━━ RECORD SET

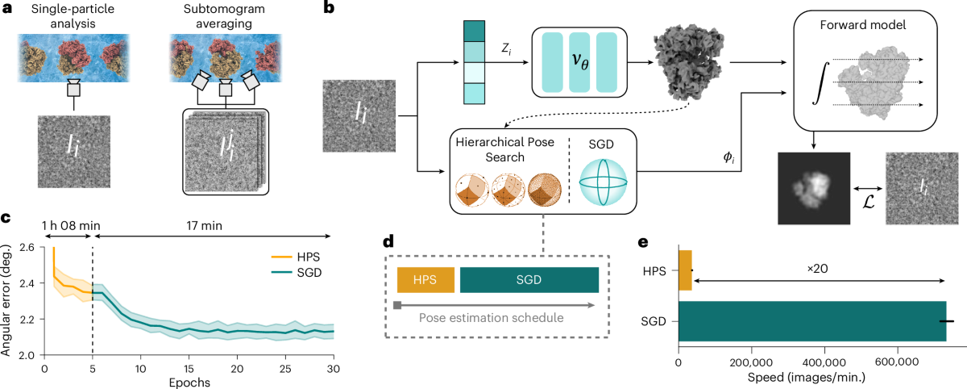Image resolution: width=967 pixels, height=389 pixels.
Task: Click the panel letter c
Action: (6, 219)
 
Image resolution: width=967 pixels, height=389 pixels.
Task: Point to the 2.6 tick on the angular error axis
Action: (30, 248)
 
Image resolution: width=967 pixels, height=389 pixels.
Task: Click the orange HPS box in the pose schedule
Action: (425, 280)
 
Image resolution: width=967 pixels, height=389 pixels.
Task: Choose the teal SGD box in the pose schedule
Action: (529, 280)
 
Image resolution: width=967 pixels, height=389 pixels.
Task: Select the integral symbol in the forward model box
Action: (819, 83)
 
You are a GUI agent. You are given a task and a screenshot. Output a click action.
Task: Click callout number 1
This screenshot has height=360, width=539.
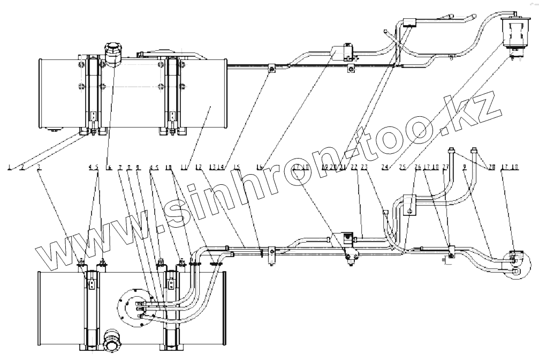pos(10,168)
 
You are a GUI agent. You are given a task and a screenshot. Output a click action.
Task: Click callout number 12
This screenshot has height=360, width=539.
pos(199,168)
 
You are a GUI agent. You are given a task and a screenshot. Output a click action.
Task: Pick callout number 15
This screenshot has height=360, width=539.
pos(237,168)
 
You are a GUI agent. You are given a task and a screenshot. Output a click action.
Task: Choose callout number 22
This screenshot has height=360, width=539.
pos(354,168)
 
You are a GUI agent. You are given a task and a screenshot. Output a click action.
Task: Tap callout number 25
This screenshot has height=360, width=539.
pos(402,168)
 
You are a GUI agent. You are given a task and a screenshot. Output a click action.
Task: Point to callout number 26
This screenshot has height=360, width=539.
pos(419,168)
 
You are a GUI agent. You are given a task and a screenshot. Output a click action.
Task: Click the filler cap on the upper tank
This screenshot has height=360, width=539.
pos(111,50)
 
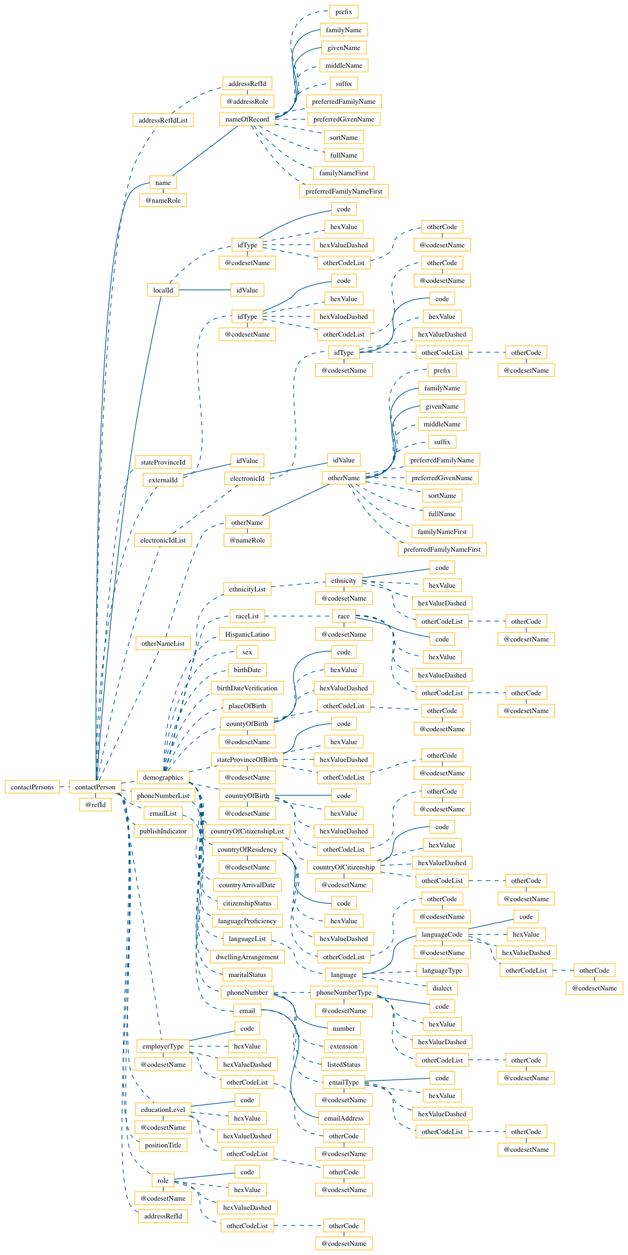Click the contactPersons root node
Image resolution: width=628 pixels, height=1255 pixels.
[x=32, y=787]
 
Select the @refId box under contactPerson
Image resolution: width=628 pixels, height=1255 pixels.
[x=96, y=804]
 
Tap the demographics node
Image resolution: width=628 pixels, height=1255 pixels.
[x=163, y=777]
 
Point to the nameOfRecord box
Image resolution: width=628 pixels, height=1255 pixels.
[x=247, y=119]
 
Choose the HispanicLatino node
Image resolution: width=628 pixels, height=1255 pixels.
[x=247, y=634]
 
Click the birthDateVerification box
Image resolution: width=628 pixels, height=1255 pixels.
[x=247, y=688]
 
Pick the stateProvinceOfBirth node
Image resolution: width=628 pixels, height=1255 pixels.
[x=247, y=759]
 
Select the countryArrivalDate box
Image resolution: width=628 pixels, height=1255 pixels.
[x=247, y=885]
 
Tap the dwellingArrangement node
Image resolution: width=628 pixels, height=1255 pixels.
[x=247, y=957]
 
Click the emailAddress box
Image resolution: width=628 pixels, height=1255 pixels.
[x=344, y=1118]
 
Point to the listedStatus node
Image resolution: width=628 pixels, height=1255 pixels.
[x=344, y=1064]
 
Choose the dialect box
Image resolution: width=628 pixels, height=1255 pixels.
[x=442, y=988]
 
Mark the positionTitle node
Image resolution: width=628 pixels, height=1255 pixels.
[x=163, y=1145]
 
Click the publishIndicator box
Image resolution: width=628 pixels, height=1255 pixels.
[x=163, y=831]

━━━━
━━ RECORD SET

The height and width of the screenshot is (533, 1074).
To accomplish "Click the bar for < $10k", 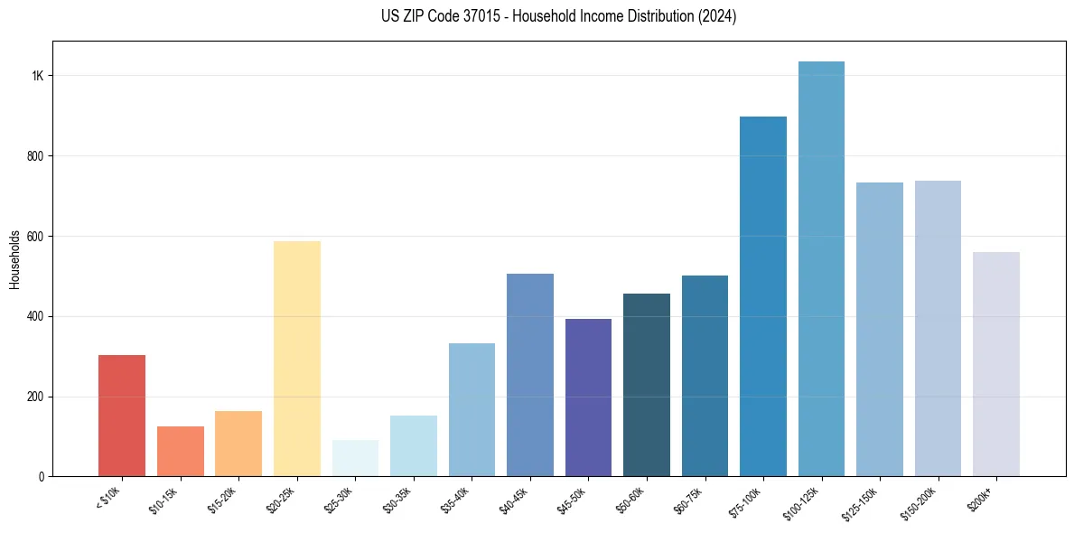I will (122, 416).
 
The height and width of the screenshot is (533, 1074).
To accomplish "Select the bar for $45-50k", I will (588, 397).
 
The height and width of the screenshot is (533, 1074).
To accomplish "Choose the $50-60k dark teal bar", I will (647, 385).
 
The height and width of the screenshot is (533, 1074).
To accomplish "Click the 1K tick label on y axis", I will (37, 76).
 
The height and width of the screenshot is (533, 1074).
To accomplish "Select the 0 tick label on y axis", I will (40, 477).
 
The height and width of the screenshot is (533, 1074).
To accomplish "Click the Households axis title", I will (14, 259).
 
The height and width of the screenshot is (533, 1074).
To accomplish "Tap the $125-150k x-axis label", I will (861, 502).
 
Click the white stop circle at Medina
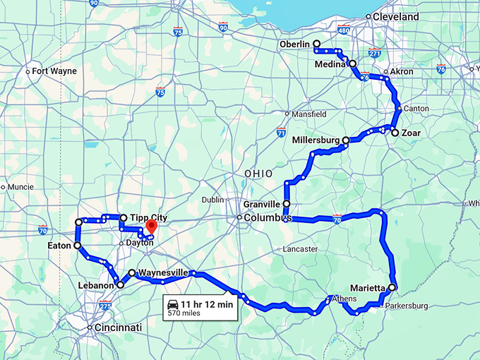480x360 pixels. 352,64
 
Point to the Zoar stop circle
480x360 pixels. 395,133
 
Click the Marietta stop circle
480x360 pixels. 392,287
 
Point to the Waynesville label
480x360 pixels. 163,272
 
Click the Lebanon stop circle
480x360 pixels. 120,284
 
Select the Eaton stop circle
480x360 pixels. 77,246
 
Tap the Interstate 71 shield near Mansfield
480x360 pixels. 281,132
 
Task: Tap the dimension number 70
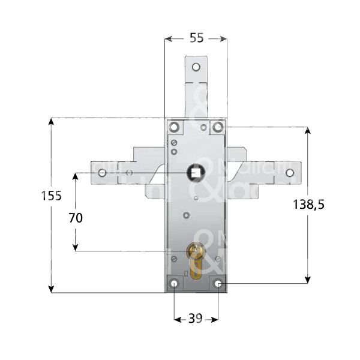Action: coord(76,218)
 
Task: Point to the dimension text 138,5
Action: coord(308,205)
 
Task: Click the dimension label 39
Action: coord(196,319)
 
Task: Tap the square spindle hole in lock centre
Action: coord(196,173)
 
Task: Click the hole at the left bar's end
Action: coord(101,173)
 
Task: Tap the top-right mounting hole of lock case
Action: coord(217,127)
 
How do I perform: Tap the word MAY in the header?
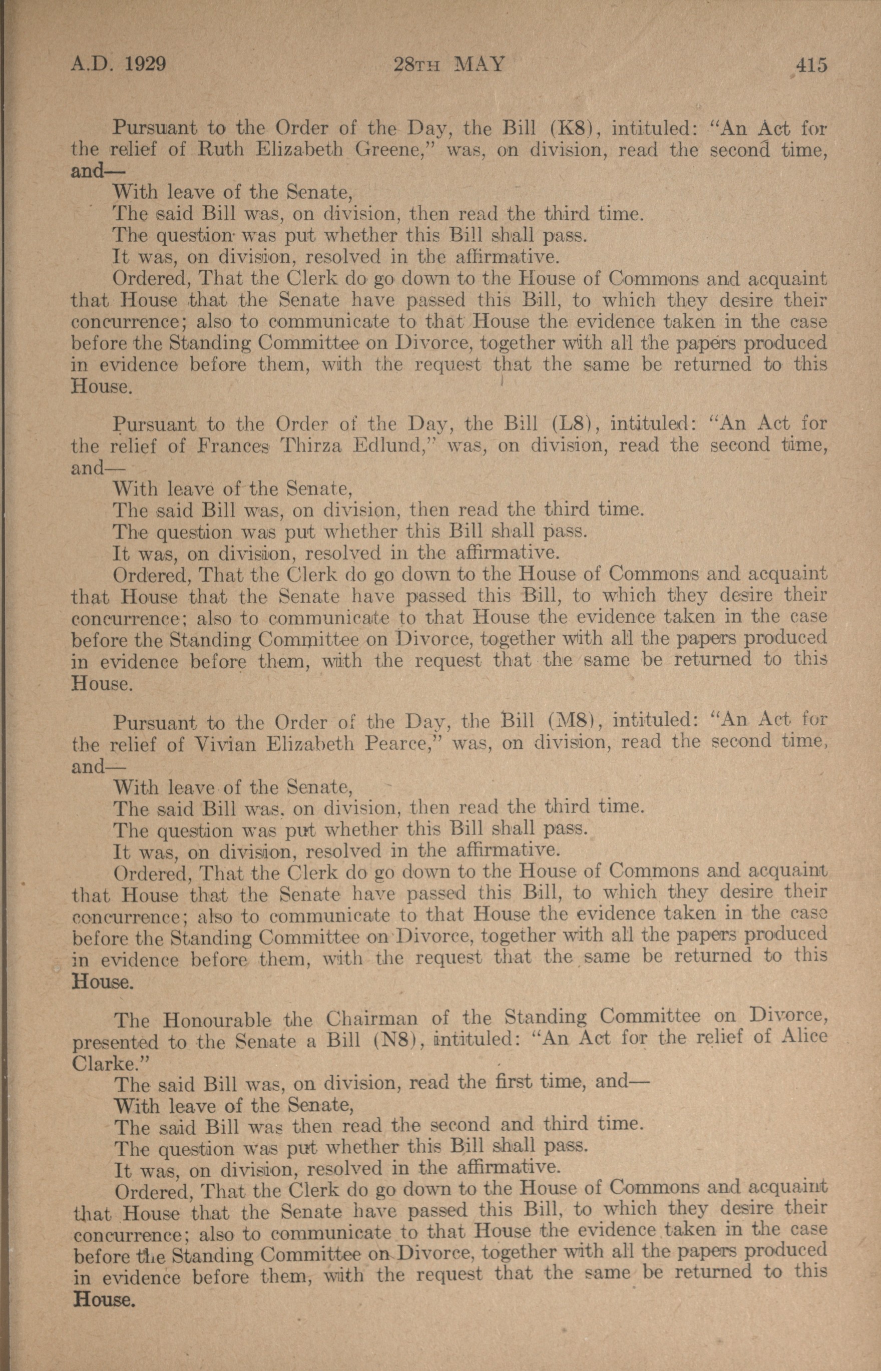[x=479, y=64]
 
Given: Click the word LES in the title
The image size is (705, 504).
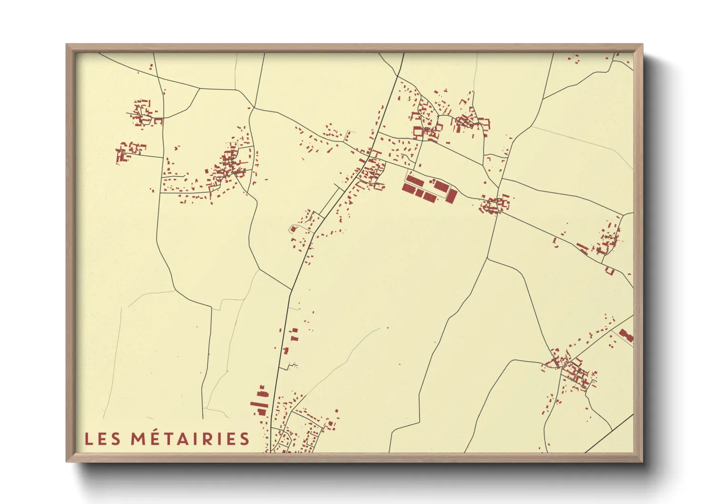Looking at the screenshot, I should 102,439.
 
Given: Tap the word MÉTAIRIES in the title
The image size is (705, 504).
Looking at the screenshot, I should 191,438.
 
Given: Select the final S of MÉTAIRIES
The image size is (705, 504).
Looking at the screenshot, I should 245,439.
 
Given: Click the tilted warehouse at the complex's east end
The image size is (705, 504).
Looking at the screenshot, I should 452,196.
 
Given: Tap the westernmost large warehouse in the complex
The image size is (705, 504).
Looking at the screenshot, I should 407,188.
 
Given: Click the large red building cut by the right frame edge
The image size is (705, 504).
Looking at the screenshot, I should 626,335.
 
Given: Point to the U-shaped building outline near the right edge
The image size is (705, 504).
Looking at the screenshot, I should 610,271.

━━━━

_TO BE DONE_: Recast as a numbered list only the lines of the rows above, starting at the line that contains "Point to the listedStatus node" and ending at the line that contains "[x=163, y=831]". Leave out any blank lines.

_SOLUTION FOR THIS EXERCISE_:
1. Point to the listedStatus node
2. Image resolution: width=628 pixels, height=1255 pixels.
3. [x=344, y=1064]
4. Choose the dialect box
5. Image resolution: width=628 pixels, height=1255 pixels.
6. [x=442, y=988]
7. Mark the positionTitle node
8. Image resolution: width=628 pixels, height=1255 pixels.
9. [x=163, y=1145]
10. Click the publishIndicator box
11. Image resolution: width=628 pixels, height=1255 pixels.
12. [x=163, y=831]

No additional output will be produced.